» Assignment:
Word for word, restate the lines from the one holding "Task: Select the Max range tab" through the end of the data below, including both endpoints and nothing more.

[Extracted data entries]
════════════════════

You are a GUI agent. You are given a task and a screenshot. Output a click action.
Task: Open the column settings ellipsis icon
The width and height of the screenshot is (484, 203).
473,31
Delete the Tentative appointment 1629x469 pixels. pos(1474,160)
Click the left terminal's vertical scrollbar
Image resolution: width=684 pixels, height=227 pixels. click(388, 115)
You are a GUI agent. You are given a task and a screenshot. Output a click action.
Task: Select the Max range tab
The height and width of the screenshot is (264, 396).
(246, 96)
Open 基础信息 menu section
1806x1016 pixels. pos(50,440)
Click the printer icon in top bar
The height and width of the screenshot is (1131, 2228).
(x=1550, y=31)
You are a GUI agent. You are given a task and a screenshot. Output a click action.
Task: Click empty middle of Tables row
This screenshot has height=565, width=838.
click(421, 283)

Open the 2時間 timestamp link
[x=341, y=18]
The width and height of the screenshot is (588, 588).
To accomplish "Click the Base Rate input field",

════════════════════

» Answer space:
Task: Select the Max range tab
The height and width of the screenshot is (264, 396).
(246, 96)
Open 基础信息 menu section
1806x1016 pixels. pos(50,440)
Click the printer icon in top bar
The height and width of the screenshot is (1131, 2228).
(x=1550, y=31)
You are a GUI agent. You are given a task and a screenshot. Output a click action.
Task: Click empty middle of Tables row
This screenshot has height=565, width=838.
click(421, 283)

Open the 2時間 timestamp link
[x=341, y=18]
The width and height of the screenshot is (588, 588).
To accomplish "Click the Base Rate input field",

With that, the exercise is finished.